Itemizing Instead of Using the Table

You always have the option to skip the table entirely and calculate the exact 6% tax on every untaxed purchase. This makes sense if your actual untaxed purchases are lower than what the table assigns for your income bracket, which is common for higher earners who do most of their shopping with large retailers that already collect Vermont tax.

How to File and Pay

Individual taxpayers report use tax directly on their Vermont income tax return, Form IN-111. The return includes a dedicated line where you enter the amount from the safe harbor table, your itemized calculation, or a combination of both for purchases above and below the $1,000 threshold.3Vermont Department of Taxes. Use Tax for Individuals The filing deadline is April 15, 2026 for the prior tax year.9Vermont Department of Taxes. Filing Season FAQs

If you don’t file a Vermont income tax return (for example, you’re a business entity or a nonresident who purchased a boat or snowmobile in the state), you report and pay use tax on Form SU-452, a standalone use tax return. This form is also used to facilitate registration of boats and snowmobiles where use tax applies.

The Department of Taxes encourages electronic filing through its myVTax portal. You can pay by ACH bank transfer at no extra charge or by credit card with a 3% processing fee.10Vermont Department of Taxes. File and Pay Paper returns and checks can be mailed to the Department of Taxes in Montpelier, but the return must be postmarked by the deadline to avoid late-payment consequences. Keep copies of your return and all supporting receipts for at least three years in case of an inquiry.

Penalties and Interest for Late Payment

Vermont treats unpaid use tax the same way it treats other delinquent taxes, and the penalties add up quickly. Failure to pay use tax when due triggers a penalty of 5% per month for each month the debt remains outstanding, up to a maximum civil penalty of 25% of the unpaid amount.11Vermont Department of Taxes. Interest and Penalties Interest also accrues at a rate set annually by the Commissioner of Taxes, running from the original due date.
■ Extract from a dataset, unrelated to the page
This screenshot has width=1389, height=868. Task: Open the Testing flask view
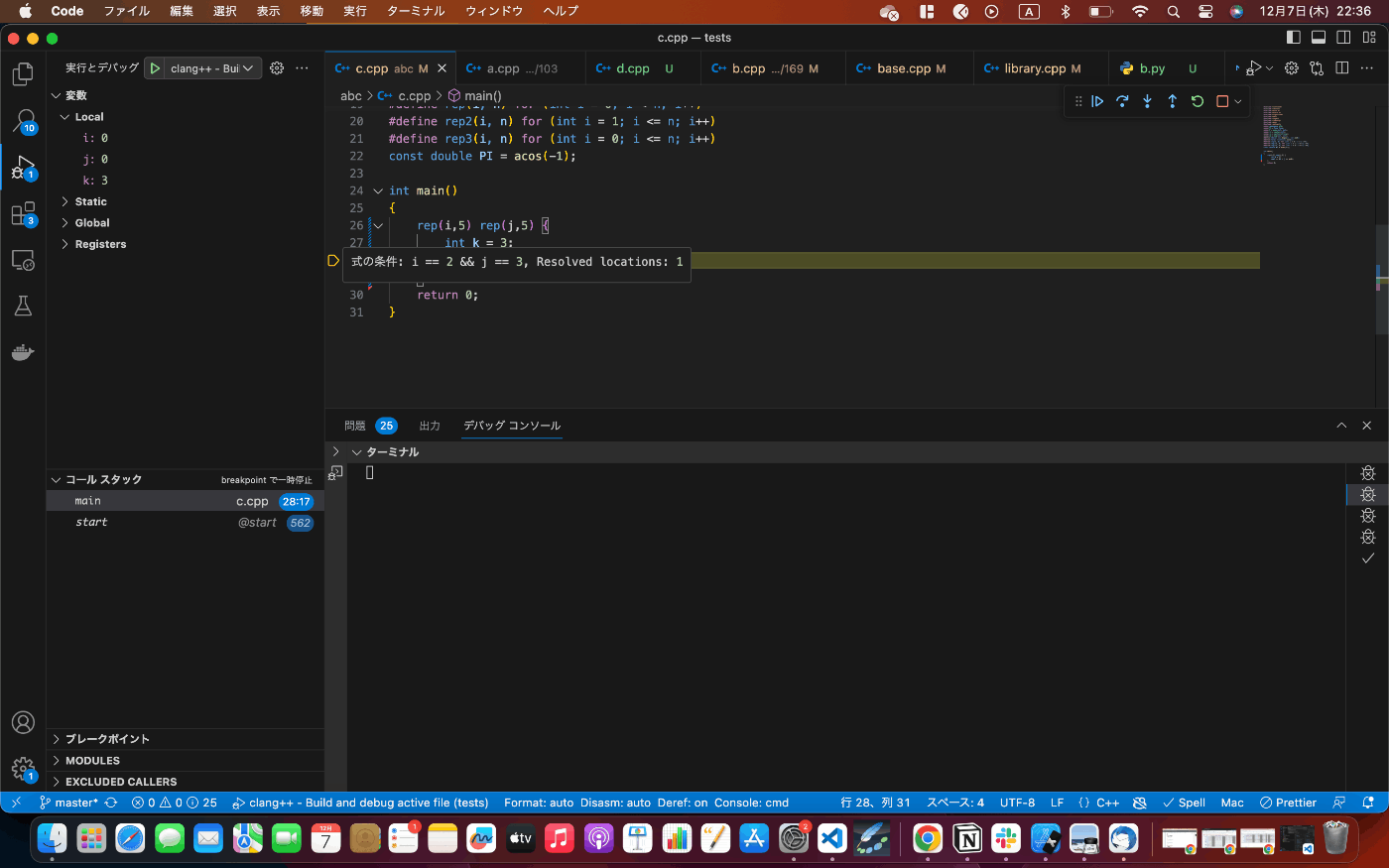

Failing to file a return at all carries its own 5% per month penalty. Returns filed more than 60 days past the due date are hit with a minimum $50 late-filing penalty even if no tax is owed, unless you had a valid extension on file.11Vermont Department of Taxes. Interest and Penalties Filing an extension protects you from the filing penalty during the extension period, but it does not pause interest or the payment penalty if you owe tax and haven’t paid by April 15.

At the extreme end, deliberately trying to evade use tax liability can result in a penalty of 100% of the unpaid tax.11Vermont Department of Taxes. Interest and Penalties The realistic concern for most people isn’t fraud charges but the compounding of that 5% monthly penalty. A $300 use tax bill ignored for six months becomes $375 before interest is even counted.

When Online Sellers Already Collect the Tax

The practical reality in 2026 is that most large online retailers already collect Vermont sales tax on your behalf, which means your use tax obligation is often smaller than you might expect. Following the U.S. Supreme Court’s 2018 decision in South Dakota v. Wayfair, states gained the authority to require out-of-state sellers to collect sales tax once they reach certain sales thresholds. Vermont requires collection from remote sellers who exceed $100,000 in sales or 200 transactions in the state during the prior year.

Marketplace facilitator laws extend this further. When you buy through a platform like Amazon, eBay, or Etsy, the platform itself is responsible for collecting and remitting Vermont sales tax on third-party seller transactions, even if the individual seller is tiny. The result is that the use tax gap has narrowed significantly. Where use tax most commonly surfaces now is on purchases from small independent websites, private sellers on forums or social media, items bought during out-of-state travel, and custom orders from out-of-state craftspeople or manufacturers who aren’t registered in Vermont.

If sales tax was properly collected on a purchase, you don’t owe use tax on it. Check your order confirmations and receipts. If you see a line item for Vermont sales tax, that transaction is already covered and should not be included in your use tax calculation.